> _To do_
The lines from the start of the records through the one containing "Image resolution: width=619" are to be transcribed exactly, and nothing else.

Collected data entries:
[Start of section]

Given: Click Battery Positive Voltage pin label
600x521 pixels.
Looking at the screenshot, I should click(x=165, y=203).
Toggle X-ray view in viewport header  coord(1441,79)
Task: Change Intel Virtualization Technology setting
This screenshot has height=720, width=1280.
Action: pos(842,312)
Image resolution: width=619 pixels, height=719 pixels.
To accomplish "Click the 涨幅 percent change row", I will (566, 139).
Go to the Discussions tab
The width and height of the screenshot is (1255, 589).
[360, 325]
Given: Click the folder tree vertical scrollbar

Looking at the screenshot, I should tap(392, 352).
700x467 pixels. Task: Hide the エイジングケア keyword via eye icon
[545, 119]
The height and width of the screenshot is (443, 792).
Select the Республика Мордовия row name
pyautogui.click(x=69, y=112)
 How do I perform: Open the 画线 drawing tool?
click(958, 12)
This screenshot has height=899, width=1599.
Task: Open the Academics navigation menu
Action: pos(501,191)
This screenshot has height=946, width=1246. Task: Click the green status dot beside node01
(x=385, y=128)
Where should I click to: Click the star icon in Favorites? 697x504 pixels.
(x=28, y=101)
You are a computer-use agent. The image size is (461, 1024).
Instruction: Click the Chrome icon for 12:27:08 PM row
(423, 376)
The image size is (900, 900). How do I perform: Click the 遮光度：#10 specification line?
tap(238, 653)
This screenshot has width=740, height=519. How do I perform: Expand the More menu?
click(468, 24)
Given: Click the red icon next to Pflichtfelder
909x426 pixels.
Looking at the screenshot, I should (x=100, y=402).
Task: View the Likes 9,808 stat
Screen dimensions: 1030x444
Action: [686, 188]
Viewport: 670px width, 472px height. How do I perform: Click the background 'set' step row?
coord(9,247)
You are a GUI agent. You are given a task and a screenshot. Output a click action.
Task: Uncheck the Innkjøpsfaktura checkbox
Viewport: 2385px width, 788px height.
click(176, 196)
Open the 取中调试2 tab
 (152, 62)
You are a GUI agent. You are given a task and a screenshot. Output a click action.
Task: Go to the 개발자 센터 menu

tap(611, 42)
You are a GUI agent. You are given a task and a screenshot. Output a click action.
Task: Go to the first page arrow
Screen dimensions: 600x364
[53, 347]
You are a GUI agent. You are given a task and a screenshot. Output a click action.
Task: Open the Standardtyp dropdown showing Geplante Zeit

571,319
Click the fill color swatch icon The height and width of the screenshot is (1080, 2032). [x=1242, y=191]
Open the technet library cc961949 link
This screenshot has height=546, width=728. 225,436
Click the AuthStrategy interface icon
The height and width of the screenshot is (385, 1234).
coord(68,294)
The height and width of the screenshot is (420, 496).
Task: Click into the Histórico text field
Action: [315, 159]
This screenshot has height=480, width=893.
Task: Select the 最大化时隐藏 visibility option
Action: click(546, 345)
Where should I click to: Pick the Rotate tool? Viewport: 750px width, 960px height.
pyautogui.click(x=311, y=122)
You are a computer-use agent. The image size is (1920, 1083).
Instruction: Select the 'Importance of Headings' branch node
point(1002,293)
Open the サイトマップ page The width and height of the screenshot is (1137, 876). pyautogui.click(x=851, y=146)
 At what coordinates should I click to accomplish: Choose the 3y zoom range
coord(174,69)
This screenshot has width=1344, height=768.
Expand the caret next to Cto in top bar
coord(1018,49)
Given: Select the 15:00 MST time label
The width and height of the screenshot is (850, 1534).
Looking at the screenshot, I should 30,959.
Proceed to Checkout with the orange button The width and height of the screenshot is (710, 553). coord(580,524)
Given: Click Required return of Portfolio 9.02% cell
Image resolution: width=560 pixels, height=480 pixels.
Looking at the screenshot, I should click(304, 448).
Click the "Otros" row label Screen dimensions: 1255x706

[End of section]

> _Result for this task_
Given: Click Battery Positive Voltage pin label
600x521 pixels.
Looking at the screenshot, I should click(x=165, y=203).
Toggle X-ray view in viewport header  coord(1441,79)
Task: Change Intel Virtualization Technology setting
This screenshot has height=720, width=1280.
Action: pos(842,312)
Image resolution: width=619 pixels, height=719 pixels.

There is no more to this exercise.